What you will do
What you return must match the data exactly, line for line.

[[ Supplied records, beginning ]]

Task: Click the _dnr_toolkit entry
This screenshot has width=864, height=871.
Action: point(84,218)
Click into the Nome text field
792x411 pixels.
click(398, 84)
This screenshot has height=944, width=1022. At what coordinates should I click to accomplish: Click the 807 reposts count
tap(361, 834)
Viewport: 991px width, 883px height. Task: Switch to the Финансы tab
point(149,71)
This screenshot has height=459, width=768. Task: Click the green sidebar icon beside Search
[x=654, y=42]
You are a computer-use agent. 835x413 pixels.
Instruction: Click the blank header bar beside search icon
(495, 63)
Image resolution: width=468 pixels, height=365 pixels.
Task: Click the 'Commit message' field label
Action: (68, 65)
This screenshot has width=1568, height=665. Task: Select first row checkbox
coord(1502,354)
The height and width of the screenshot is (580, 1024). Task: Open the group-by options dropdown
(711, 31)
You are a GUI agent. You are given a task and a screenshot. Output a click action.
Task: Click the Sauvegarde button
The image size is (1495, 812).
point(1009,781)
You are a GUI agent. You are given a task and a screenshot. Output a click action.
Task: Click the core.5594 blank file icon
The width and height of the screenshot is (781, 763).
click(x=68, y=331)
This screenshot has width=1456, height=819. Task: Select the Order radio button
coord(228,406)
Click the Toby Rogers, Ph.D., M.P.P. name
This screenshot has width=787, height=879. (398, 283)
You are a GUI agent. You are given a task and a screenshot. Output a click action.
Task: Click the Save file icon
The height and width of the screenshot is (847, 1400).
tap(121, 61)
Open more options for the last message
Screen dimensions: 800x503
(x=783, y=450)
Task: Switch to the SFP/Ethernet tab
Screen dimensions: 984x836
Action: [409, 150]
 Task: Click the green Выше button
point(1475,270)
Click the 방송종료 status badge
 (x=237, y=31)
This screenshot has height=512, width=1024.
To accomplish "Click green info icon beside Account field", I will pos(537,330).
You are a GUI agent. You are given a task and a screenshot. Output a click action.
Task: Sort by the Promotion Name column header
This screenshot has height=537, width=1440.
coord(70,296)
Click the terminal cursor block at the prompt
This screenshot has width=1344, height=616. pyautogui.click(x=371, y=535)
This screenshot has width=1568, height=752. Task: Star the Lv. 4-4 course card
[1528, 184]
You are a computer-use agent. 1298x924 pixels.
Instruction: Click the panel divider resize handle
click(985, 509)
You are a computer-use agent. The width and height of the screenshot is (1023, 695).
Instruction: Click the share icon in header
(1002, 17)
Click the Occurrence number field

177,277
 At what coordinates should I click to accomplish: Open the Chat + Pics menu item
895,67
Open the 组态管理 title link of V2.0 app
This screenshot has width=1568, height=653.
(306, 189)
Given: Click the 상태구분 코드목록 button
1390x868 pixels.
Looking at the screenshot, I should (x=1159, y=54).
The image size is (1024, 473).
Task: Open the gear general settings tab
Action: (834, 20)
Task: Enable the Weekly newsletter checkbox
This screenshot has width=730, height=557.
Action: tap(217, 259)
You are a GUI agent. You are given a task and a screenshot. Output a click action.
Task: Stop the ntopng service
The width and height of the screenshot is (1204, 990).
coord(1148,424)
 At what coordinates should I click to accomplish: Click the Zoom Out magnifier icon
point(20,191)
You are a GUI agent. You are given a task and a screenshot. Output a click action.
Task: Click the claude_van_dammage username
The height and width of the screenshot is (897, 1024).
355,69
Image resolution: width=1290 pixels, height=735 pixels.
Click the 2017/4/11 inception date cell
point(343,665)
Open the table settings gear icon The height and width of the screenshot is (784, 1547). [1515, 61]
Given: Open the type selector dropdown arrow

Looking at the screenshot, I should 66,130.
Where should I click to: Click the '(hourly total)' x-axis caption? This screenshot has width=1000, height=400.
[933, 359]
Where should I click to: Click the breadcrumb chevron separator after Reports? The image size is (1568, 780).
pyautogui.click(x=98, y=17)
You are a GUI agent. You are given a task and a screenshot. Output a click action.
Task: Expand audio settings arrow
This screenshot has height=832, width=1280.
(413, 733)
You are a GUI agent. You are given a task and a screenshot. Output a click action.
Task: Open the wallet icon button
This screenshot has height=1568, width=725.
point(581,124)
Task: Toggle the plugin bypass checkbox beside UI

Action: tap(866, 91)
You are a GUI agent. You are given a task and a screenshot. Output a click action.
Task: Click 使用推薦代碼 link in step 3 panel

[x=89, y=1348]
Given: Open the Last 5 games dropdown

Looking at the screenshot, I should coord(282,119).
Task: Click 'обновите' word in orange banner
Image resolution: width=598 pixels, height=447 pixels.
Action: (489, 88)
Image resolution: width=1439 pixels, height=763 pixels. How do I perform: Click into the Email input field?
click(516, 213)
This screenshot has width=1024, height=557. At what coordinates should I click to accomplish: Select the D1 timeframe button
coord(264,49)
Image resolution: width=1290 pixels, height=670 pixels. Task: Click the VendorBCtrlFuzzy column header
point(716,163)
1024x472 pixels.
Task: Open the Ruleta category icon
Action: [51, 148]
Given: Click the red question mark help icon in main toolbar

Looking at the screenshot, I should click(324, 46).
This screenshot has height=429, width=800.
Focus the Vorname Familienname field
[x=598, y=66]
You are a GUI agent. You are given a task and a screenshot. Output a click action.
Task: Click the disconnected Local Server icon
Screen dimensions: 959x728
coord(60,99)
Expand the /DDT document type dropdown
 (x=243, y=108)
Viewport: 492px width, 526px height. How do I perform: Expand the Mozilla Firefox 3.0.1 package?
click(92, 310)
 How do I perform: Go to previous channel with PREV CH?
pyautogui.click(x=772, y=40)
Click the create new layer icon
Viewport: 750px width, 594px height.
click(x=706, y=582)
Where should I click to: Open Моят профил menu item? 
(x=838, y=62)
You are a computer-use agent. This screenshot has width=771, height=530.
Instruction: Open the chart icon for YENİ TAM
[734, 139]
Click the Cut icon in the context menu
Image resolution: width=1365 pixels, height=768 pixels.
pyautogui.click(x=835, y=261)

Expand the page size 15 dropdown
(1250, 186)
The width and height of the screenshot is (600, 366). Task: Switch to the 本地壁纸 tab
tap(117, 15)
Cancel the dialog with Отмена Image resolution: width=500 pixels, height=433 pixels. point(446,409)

[[ Supplied records, end ]]

Exercise output
Task: Click the _dnr_toolkit entry
This screenshot has width=864, height=871.
Action: point(84,218)
Click into the Nome text field
792x411 pixels.
click(398, 84)
This screenshot has height=944, width=1022. At what coordinates should I click to accomplish: Click the 807 reposts count
tap(361, 834)
Viewport: 991px width, 883px height. Task: Switch to the Финансы tab
point(149,71)
This screenshot has height=459, width=768. Task: Click the green sidebar icon beside Search
[x=654, y=42]
You are a computer-use agent. 835x413 pixels.
Instruction: Click the blank header bar beside search icon
(495, 63)
Image resolution: width=468 pixels, height=365 pixels.
Task: Click the 'Commit message' field label
Action: (68, 65)
This screenshot has width=1568, height=665. Task: Select first row checkbox
coord(1502,354)
The height and width of the screenshot is (580, 1024). Task: Open the group-by options dropdown
(711, 31)
You are a GUI agent. You are given a task and a screenshot. Output a click action.
Task: Click the Sauvegarde button
The image size is (1495, 812).
point(1009,781)
You are a GUI agent. You are given a task and a screenshot. Output a click action.
Task: Click the core.5594 blank file icon
The width and height of the screenshot is (781, 763).
click(x=68, y=331)
This screenshot has width=1456, height=819. Task: Select the Order radio button
coord(228,406)
Click the Toby Rogers, Ph.D., M.P.P. name
This screenshot has width=787, height=879. (398, 283)
You are a GUI agent. You are given a task and a screenshot. Output a click action.
Task: Click the Save file icon
The height and width of the screenshot is (847, 1400).
tap(121, 61)
Open more options for the last message
Screen dimensions: 800x503
(x=783, y=450)
Task: Switch to the SFP/Ethernet tab
Screen dimensions: 984x836
Action: [409, 150]
 Task: Click the green Выше button
point(1475,270)
Click the 방송종료 status badge
 (x=237, y=31)
This screenshot has height=512, width=1024.
To accomplish "Click green info icon beside Account field", I will pos(537,330).
You are a GUI agent. You are given a task and a screenshot. Output a click action.
Task: Sort by the Promotion Name column header
This screenshot has height=537, width=1440.
coord(70,296)
Click the terminal cursor block at the prompt
This screenshot has width=1344, height=616. pyautogui.click(x=371, y=535)
This screenshot has width=1568, height=752. Task: Star the Lv. 4-4 course card
[1528, 184]
You are a computer-use agent. 1298x924 pixels.
Instruction: Click the panel divider resize handle
click(985, 509)
You are a computer-use agent. The width and height of the screenshot is (1023, 695).
Instruction: Click the share icon in header
(1002, 17)
Click the Occurrence number field

177,277
 At what coordinates should I click to accomplish: Open the Chat + Pics menu item
895,67
Open the 组态管理 title link of V2.0 app
This screenshot has width=1568, height=653.
(306, 189)
Given: Click the 상태구분 코드목록 button
1390x868 pixels.
Looking at the screenshot, I should (x=1159, y=54).
The image size is (1024, 473).
Task: Open the gear general settings tab
Action: (834, 20)
Task: Enable the Weekly newsletter checkbox
This screenshot has width=730, height=557.
Action: tap(217, 259)
You are a GUI agent. You are given a task and a screenshot. Output a click action.
Task: Stop the ntopng service
The width and height of the screenshot is (1204, 990).
coord(1148,424)
 At what coordinates should I click to accomplish: Click the Zoom Out magnifier icon
point(20,191)
You are a GUI agent. You are given a task and a screenshot. Output a click action.
Task: Click the claude_van_dammage username
The height and width of the screenshot is (897, 1024).
355,69
Image resolution: width=1290 pixels, height=735 pixels.
Click the 2017/4/11 inception date cell
point(343,665)
Open the table settings gear icon The height and width of the screenshot is (784, 1547). [1515, 61]
Given: Open the type selector dropdown arrow

Looking at the screenshot, I should 66,130.
Where should I click to: Click the '(hourly total)' x-axis caption? This screenshot has width=1000, height=400.
[933, 359]
Where should I click to: Click the breadcrumb chevron separator after Reports? The image size is (1568, 780).
pyautogui.click(x=98, y=17)
You are a GUI agent. You are given a task and a screenshot. Output a click action.
Task: Expand audio settings arrow
This screenshot has height=832, width=1280.
(413, 733)
You are a GUI agent. You are given a task and a screenshot. Output a click action.
Task: Open the wallet icon button
This screenshot has height=1568, width=725.
point(581,124)
Task: Toggle the plugin bypass checkbox beside UI

Action: tap(866, 91)
You are a GUI agent. You are given a task and a screenshot. Output a click action.
Task: Click 使用推薦代碼 link in step 3 panel

[x=89, y=1348]
Given: Open the Last 5 games dropdown

Looking at the screenshot, I should coord(282,119).
Task: Click 'обновите' word in orange banner
Image resolution: width=598 pixels, height=447 pixels.
Action: (489, 88)
Image resolution: width=1439 pixels, height=763 pixels. How do I perform: Click into the Email input field?
click(516, 213)
This screenshot has width=1024, height=557. At what coordinates should I click to accomplish: Select the D1 timeframe button
coord(264,49)
Image resolution: width=1290 pixels, height=670 pixels. Task: Click the VendorBCtrlFuzzy column header
point(716,163)
1024x472 pixels.
Task: Open the Ruleta category icon
Action: [51, 148]
Given: Click the red question mark help icon in main toolbar

Looking at the screenshot, I should click(324, 46).
This screenshot has height=429, width=800.
Focus the Vorname Familienname field
[x=598, y=66]
You are a GUI agent. You are given a task and a screenshot. Output a click action.
Task: Click the disconnected Local Server icon
Screen dimensions: 959x728
coord(60,99)
Expand the /DDT document type dropdown
 (x=243, y=108)
Viewport: 492px width, 526px height. How do I perform: Expand the Mozilla Firefox 3.0.1 package?
click(92, 310)
 How do I perform: Go to previous channel with PREV CH?
pyautogui.click(x=772, y=40)
Click the create new layer icon
Viewport: 750px width, 594px height.
click(x=706, y=582)
Where should I click to: Open Моят профил menu item? 
(x=838, y=62)
You are a computer-use agent. This screenshot has width=771, height=530.
Instruction: Open the chart icon for YENİ TAM
[734, 139]
Click the Cut icon in the context menu
Image resolution: width=1365 pixels, height=768 pixels.
pyautogui.click(x=835, y=261)

Expand the page size 15 dropdown
(1250, 186)
The width and height of the screenshot is (600, 366). Task: Switch to the 本地壁纸 tab
tap(117, 15)
Cancel the dialog with Отмена Image resolution: width=500 pixels, height=433 pixels. point(446,409)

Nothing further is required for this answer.